The Très Riches Heures is an early fifteenth-century Book of Hours, containing the Hours of the Virgin as well as a custom selection of prayers and devotions intended to be recited throughout the day during the eight canonical hours. In the Middle Ages, Books of Hours were bestsellers, likely for religious reasons. But if you stuck a couple of illuminated miniatures in your Hours you suddenly had yourself a status symbol. Kind of like a Starbucks paper cup is a status symbol today. Yeah, that’s a good analogy. Books of Hours were kind of like the Starbucks cups of the Middle Ages.
This particular Book of Hours was commissioned by Jean, the Duke of Berry, who was an avid collector of expensive things like brooches and castles and hunting dogs. When it came to books (which were also very expensive during his time) the man owned no fewer than 70, in addition to numerous maps and treatises. In short, Jean had stupid amounts of money that he didn’t seem to have any trouble spending.
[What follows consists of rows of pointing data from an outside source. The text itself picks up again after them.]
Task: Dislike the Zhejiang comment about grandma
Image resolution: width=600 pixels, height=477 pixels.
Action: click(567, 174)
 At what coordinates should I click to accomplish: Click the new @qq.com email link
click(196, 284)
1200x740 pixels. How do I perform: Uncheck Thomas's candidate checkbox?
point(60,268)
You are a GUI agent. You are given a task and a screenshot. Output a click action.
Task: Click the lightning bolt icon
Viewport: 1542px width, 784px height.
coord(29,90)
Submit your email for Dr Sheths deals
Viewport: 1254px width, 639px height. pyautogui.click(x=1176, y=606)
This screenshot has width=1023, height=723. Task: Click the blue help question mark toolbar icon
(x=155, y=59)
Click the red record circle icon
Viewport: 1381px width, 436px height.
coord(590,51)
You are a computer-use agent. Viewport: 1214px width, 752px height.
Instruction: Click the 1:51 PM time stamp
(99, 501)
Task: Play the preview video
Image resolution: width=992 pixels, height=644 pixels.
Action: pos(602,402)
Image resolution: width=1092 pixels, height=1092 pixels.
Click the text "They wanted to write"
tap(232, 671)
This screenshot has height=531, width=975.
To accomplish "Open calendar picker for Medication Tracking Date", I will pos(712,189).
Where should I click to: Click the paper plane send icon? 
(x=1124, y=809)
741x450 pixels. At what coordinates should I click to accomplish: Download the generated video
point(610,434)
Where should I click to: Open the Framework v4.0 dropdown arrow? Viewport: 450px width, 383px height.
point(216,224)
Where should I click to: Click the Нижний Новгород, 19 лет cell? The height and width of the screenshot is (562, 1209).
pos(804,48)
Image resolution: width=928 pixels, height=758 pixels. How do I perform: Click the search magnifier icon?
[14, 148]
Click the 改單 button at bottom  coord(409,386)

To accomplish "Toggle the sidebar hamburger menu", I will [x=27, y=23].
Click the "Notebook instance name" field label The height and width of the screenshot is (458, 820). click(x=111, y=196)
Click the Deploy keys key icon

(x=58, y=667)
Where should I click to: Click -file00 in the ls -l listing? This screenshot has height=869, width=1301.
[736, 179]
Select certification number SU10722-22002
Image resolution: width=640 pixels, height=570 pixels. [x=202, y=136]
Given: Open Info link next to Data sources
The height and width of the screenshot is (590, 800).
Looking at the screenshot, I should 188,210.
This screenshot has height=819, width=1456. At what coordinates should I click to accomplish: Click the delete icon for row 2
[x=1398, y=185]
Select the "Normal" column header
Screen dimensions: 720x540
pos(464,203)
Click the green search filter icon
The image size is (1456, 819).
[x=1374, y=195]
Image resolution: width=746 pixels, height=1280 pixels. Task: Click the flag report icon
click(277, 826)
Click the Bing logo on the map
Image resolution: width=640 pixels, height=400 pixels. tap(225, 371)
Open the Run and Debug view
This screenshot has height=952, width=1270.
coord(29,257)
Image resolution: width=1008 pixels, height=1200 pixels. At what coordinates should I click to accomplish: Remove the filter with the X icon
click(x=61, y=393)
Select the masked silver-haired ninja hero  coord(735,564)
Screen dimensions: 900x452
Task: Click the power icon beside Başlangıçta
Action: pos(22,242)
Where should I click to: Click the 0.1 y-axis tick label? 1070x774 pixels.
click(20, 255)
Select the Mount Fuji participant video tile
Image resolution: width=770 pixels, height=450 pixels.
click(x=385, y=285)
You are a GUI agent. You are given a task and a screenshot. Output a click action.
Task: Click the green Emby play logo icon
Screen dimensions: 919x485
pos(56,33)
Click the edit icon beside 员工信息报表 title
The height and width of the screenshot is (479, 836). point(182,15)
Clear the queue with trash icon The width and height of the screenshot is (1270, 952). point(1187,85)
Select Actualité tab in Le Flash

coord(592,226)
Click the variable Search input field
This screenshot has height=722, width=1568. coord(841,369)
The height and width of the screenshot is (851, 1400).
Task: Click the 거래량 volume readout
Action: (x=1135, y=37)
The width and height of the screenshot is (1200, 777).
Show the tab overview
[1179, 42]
This is why he blew tons of money on getting the valuable materials that were used to produce his Très Riches Heures. For example, see that blue in the picture above? That colour was made from azur d’outreme, which comes from Middle Eastern semi-precious lapis lazuli. But, of course, Jean didn’t stop there; he also made sure that he hired some of the most famous artists of the age – the Limbourg Brothers (Hermann, Jannequin, and Pol) – to produce his book. It’s too bad that all three Limbourg Brothers died in 1416 from the Plague. Should they have lived longer, I’m sure they would have graced us with even more works featuring hidden penises. Just look at that peasant in the shed, letting it all hang out. He is lovin’ life.